Eureka! We have found it!

We thought we had seen some lovely towns before today. Galena IL comes immediately to mind. But yesterday was special. We fell in love with Eureka Springs AR. 

This town has the usual 19th century therapeutic springs history. But its location and topography make it extra interesting. It was “discovered” by hippies and artists in the 70’s, and a funky sense of tie-dye still reigns, but doesn’t overpower this town – with only one fudge shop. The late 19th and early 20th century buildings that fill the town meld together nicely and create a good architectural energy.

It’s a very nice mix of retail shops appealing to moneyed tourists, art lovers, the psychedelic set, and those who are interested in history. There is a vertical aspect to the town that reminded us of little pockets of Paris, San Francisco, Mount Adams in Cincinnati, and a few other dramatically hilly places.

Worth a visit and a long exploration,

Also in this town is a well-known statue – “Christ of the Ozarks” – which is 65 feet high and serves as a centerpiece for the Passion plays that are done here throughout the tourist season, as well as a religious theme park of the Holy Land. Religious activism at its best, the site is a major tourist draw and must help drive huge seasonal crowds into this lovely little town.

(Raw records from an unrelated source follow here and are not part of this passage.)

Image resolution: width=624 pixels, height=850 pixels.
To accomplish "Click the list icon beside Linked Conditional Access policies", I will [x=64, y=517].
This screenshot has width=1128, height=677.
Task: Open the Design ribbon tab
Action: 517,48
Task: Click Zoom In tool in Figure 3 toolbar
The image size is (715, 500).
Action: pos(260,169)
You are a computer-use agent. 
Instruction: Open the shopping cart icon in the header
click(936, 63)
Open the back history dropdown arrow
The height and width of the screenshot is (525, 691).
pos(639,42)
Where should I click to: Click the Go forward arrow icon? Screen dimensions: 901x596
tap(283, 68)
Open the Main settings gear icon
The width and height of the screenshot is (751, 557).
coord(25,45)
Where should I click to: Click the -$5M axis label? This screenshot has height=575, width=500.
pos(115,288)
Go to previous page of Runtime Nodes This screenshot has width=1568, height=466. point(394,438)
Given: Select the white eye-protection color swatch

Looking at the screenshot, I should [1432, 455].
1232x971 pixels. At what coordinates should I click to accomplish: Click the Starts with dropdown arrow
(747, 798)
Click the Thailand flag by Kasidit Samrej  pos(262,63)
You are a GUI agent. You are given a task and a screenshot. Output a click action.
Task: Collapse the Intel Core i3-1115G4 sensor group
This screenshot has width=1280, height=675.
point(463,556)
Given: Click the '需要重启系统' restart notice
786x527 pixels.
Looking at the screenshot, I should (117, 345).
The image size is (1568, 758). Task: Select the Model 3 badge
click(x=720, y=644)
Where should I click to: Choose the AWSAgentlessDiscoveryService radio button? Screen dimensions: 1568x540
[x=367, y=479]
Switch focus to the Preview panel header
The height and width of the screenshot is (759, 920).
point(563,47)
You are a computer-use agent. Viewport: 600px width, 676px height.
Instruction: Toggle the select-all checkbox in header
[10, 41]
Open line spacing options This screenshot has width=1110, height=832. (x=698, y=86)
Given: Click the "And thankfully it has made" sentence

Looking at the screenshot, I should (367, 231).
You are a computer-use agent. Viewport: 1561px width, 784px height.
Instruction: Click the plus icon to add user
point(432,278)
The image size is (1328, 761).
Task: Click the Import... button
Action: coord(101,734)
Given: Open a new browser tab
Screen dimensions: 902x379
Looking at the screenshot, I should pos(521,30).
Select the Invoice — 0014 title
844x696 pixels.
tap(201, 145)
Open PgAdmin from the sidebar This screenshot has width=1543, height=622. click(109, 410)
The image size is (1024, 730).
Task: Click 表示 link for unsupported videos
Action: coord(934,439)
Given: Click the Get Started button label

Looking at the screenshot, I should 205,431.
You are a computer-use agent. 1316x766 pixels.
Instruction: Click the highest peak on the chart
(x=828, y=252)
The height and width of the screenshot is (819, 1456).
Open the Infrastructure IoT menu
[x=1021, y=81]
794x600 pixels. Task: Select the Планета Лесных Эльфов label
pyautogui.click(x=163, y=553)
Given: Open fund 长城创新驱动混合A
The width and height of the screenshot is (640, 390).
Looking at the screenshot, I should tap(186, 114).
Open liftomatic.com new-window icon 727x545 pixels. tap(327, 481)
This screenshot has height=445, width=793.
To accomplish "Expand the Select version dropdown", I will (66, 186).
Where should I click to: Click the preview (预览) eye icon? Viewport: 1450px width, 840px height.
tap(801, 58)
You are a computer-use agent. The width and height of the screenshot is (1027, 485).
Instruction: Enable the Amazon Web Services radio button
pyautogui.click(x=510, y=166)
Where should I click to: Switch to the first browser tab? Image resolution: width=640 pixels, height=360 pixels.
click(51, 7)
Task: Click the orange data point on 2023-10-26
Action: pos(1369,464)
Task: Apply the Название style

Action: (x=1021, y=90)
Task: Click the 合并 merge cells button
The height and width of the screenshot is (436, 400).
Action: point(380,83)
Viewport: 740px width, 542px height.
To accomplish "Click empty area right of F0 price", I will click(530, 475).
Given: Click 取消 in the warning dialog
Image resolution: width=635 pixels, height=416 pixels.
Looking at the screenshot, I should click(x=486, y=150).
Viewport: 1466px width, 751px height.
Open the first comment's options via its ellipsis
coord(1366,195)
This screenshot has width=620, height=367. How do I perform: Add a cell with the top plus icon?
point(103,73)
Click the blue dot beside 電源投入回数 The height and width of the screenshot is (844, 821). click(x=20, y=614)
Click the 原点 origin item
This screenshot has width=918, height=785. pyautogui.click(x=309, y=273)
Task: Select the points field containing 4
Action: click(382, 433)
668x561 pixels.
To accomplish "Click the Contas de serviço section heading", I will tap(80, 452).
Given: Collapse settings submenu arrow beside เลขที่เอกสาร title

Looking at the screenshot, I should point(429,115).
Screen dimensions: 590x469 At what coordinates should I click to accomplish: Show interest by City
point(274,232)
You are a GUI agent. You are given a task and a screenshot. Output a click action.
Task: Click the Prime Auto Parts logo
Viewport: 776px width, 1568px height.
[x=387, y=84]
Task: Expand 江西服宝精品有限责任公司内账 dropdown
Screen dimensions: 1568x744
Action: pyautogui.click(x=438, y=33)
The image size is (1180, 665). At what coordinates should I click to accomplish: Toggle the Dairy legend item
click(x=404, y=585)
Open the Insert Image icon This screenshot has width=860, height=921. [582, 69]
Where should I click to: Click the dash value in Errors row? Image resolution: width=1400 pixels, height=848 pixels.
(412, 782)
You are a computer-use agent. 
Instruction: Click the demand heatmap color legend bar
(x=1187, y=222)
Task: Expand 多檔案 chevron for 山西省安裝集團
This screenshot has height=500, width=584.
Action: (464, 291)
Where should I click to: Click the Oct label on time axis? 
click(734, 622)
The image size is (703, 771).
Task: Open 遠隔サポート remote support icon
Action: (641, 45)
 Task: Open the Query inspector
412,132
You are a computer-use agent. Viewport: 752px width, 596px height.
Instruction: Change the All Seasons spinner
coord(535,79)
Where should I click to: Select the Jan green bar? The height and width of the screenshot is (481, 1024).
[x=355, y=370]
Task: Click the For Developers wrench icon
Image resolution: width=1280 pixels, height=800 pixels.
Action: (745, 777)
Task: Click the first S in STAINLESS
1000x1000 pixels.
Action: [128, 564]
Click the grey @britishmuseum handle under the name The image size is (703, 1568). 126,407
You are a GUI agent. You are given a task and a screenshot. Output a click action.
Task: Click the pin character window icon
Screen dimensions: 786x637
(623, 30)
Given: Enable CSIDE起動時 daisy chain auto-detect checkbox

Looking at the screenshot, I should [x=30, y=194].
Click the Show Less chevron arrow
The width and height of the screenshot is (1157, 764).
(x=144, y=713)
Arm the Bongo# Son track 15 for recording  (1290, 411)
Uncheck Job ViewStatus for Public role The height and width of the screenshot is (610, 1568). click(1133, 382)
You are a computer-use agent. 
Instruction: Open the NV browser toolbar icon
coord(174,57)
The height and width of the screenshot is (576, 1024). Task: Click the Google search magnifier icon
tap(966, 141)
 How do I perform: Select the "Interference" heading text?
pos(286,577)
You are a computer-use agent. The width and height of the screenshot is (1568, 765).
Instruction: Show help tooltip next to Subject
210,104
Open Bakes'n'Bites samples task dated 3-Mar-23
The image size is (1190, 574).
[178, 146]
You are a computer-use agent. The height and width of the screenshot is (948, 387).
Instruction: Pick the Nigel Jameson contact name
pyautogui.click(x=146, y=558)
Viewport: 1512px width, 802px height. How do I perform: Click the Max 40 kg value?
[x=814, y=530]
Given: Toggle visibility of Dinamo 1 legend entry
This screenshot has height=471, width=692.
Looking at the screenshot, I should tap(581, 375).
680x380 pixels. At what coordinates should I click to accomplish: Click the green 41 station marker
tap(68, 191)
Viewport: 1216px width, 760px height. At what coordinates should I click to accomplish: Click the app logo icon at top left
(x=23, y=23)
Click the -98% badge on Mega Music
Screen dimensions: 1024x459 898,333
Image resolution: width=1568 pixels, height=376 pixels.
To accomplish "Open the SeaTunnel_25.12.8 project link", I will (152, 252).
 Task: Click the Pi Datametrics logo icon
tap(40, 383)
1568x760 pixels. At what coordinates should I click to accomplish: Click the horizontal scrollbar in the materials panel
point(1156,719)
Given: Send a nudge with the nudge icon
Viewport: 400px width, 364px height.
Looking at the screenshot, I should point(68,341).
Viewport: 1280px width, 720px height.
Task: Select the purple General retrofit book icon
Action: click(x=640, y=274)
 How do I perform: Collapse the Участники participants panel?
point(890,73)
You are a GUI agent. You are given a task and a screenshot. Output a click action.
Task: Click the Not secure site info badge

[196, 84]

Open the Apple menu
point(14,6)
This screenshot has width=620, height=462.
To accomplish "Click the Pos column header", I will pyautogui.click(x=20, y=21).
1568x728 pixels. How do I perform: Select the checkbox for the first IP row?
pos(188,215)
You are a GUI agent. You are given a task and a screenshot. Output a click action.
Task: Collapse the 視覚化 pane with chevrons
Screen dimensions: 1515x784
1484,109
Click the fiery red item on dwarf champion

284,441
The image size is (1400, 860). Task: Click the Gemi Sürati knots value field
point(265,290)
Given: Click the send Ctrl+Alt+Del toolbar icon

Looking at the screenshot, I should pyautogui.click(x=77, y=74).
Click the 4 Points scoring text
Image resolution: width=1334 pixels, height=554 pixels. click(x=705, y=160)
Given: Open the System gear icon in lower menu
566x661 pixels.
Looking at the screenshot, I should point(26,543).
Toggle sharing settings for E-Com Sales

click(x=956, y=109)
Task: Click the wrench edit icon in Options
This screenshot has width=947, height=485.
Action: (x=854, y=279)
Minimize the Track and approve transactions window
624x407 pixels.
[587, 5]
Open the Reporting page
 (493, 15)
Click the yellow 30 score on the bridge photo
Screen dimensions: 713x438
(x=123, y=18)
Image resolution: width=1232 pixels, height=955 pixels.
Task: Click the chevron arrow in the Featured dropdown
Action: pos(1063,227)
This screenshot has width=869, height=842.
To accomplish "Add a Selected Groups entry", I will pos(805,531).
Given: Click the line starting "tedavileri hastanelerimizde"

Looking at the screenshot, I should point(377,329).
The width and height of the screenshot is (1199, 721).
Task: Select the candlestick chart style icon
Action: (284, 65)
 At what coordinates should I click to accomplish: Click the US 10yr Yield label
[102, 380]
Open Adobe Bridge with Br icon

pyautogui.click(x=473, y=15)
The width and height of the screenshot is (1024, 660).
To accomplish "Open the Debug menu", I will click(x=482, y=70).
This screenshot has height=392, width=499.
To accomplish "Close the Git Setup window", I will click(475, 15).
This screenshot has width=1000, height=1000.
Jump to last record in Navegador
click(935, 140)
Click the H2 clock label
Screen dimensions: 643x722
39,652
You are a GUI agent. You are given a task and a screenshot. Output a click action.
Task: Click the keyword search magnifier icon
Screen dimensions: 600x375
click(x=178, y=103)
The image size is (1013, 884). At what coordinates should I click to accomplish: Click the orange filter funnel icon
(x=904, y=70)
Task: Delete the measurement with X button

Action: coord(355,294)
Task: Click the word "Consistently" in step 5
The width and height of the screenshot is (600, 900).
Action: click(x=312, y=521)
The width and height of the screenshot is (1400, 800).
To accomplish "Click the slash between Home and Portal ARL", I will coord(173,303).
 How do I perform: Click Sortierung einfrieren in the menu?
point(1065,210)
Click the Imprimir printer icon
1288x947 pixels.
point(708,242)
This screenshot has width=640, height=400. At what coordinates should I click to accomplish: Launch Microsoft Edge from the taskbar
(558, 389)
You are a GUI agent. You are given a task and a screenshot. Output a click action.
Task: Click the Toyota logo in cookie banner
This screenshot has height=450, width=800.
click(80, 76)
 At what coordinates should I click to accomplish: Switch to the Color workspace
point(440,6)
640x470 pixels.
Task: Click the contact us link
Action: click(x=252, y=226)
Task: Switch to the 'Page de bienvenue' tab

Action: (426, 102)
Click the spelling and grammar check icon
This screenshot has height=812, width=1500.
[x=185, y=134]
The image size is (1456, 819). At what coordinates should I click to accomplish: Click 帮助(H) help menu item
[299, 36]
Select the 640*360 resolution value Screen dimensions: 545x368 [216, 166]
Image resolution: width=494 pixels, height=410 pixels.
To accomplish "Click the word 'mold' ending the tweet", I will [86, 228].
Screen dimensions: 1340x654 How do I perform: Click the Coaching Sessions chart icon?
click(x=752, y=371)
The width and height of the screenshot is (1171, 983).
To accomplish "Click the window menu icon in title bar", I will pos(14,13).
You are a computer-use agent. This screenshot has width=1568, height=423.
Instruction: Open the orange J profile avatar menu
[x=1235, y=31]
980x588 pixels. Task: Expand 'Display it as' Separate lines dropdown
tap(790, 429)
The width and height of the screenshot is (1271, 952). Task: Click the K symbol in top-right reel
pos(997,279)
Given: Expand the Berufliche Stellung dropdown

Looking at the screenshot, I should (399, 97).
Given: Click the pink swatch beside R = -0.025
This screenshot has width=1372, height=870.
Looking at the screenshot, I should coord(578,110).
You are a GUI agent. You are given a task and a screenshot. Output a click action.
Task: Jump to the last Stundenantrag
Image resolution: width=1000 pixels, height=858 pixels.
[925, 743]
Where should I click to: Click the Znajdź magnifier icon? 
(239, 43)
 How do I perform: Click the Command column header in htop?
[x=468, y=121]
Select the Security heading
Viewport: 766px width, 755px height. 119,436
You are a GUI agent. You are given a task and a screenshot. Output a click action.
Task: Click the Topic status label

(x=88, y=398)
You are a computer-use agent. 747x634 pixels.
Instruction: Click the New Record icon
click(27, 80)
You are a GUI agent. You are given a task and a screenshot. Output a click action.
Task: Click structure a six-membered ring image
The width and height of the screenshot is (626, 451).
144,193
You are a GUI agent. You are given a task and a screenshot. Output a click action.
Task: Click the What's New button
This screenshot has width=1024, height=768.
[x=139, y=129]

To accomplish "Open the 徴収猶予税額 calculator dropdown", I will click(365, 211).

But the most amazing religious site we saw today was Thornwood Chapel, designed by E. Fay Jones, an apprentice of Frank Lloyd Wright, and constructed in 1980.

The chapel was listed on the National Register of Historic Places in 2000. Although being listed on the Register is a significant step for any building, it is an extraordinary milestone for the Thorncrown Chapel: buildings less than fifty years old cannot be listed on the Register unless they are of “exceptional” significance.

And this one  is truly exceptional. The outside is extremely striking. But once inside, there is a feeling of total unity with nature, as the lines between inside and outside have disappeared. Incredibly, the building is all made of wood, all local to this area. Now, this is a building whose purpose is perfectly served by its design.